**WHAT YOU ARE ASKED TO DO**
Please reproduce, word for word, the lines starting with the one containing "This screenshot has width=1372, height=874." and continuing through the one containing "I will pos(37,648).".

━━━ STORED ROWS ━━━

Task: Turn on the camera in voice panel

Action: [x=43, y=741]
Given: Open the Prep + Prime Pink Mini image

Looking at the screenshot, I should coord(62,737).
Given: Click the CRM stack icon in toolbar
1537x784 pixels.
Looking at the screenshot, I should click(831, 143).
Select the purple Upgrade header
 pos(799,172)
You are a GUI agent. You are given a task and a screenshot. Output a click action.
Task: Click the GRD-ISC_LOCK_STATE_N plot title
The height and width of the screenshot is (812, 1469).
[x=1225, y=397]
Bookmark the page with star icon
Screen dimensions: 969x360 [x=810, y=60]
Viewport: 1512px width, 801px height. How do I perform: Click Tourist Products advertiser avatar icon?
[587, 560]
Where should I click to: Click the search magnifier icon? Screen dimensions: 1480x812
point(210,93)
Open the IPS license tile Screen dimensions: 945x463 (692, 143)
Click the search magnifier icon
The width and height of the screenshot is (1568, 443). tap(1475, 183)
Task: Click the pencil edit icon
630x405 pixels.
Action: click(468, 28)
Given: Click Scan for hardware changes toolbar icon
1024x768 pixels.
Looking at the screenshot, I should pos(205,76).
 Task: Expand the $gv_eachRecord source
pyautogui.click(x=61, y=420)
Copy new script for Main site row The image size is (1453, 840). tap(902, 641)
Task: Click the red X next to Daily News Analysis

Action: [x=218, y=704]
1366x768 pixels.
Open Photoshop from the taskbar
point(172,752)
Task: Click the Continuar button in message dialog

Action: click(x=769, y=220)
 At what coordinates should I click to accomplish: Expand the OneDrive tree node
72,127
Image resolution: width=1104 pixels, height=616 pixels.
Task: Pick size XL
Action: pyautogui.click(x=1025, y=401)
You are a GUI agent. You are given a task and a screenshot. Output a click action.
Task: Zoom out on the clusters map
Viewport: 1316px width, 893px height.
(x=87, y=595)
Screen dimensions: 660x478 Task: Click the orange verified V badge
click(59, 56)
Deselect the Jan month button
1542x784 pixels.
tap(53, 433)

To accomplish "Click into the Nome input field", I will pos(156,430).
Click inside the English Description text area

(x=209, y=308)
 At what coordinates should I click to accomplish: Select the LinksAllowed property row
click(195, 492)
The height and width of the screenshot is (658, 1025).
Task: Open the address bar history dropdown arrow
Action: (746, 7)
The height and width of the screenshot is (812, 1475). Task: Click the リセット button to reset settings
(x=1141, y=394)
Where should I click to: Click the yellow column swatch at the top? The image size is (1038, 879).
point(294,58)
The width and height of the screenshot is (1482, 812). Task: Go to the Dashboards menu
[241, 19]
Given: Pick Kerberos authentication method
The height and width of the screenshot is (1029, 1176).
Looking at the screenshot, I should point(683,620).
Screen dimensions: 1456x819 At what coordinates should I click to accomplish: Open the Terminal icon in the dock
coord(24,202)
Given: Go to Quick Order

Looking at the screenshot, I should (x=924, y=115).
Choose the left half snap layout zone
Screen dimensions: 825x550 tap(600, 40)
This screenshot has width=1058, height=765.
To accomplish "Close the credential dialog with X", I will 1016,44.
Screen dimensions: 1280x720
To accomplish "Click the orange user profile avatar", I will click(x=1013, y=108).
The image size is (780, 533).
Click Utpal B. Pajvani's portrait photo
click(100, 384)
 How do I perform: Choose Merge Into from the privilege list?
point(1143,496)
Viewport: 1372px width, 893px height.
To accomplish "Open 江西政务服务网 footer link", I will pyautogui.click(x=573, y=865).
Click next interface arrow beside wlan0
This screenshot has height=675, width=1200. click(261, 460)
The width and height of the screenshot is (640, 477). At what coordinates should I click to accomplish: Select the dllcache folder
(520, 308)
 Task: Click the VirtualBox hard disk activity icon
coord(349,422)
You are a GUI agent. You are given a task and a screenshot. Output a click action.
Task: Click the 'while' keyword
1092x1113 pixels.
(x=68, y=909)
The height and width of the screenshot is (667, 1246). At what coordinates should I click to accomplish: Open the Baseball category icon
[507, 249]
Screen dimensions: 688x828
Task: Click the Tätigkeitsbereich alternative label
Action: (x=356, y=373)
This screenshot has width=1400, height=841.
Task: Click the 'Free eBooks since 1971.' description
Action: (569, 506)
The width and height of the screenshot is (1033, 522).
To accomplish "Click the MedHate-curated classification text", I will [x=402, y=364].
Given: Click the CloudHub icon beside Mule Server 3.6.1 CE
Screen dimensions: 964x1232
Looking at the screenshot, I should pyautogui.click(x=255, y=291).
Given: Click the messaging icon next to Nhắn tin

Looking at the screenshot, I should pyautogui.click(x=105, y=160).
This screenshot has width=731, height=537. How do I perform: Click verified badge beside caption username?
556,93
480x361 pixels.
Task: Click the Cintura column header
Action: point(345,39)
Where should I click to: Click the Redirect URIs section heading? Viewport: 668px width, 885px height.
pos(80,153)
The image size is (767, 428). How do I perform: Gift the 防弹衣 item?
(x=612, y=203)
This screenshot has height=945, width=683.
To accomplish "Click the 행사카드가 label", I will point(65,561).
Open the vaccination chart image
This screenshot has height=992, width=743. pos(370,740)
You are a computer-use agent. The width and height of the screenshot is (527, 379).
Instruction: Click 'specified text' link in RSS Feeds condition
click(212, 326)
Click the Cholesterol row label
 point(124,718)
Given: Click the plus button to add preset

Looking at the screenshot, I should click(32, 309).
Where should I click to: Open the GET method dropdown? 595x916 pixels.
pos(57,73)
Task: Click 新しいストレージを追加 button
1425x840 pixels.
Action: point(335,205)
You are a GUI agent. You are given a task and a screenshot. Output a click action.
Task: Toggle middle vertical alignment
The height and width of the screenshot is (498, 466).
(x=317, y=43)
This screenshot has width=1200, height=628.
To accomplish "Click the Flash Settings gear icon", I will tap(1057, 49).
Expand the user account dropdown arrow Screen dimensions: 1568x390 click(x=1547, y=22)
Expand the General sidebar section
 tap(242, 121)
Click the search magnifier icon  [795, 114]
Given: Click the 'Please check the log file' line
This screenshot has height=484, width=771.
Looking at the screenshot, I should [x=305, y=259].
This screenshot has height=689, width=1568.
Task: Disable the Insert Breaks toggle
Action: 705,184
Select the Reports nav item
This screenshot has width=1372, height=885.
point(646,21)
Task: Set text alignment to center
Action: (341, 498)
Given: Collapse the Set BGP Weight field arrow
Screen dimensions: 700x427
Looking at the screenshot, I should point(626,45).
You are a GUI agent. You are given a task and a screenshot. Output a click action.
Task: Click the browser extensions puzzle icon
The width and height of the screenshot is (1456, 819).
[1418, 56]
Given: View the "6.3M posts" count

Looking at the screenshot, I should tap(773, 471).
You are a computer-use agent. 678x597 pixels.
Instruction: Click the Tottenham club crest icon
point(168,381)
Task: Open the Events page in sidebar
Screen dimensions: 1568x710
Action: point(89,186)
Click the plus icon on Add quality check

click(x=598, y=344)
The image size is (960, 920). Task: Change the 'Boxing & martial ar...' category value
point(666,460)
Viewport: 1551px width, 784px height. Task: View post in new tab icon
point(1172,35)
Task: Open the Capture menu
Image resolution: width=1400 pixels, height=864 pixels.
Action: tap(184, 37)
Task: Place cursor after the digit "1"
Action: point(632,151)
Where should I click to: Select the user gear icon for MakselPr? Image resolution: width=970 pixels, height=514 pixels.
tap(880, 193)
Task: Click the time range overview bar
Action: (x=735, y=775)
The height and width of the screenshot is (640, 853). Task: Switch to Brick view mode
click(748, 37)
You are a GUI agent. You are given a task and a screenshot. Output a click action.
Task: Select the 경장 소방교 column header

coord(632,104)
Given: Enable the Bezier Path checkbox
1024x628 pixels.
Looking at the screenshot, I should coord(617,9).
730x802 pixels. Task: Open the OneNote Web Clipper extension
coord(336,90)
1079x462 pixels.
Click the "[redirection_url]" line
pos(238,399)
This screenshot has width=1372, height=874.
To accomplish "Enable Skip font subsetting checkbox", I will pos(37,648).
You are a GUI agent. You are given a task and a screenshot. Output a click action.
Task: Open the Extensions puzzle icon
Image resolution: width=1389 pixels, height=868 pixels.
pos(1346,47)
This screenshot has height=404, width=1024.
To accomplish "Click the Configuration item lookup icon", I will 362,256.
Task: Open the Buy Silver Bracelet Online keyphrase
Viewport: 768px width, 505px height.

━━━

**SOLUTION TO THIS TASK**
This screenshot has width=1372, height=874.
To accomplish "Enable Skip font subsetting checkbox", I will pos(37,648).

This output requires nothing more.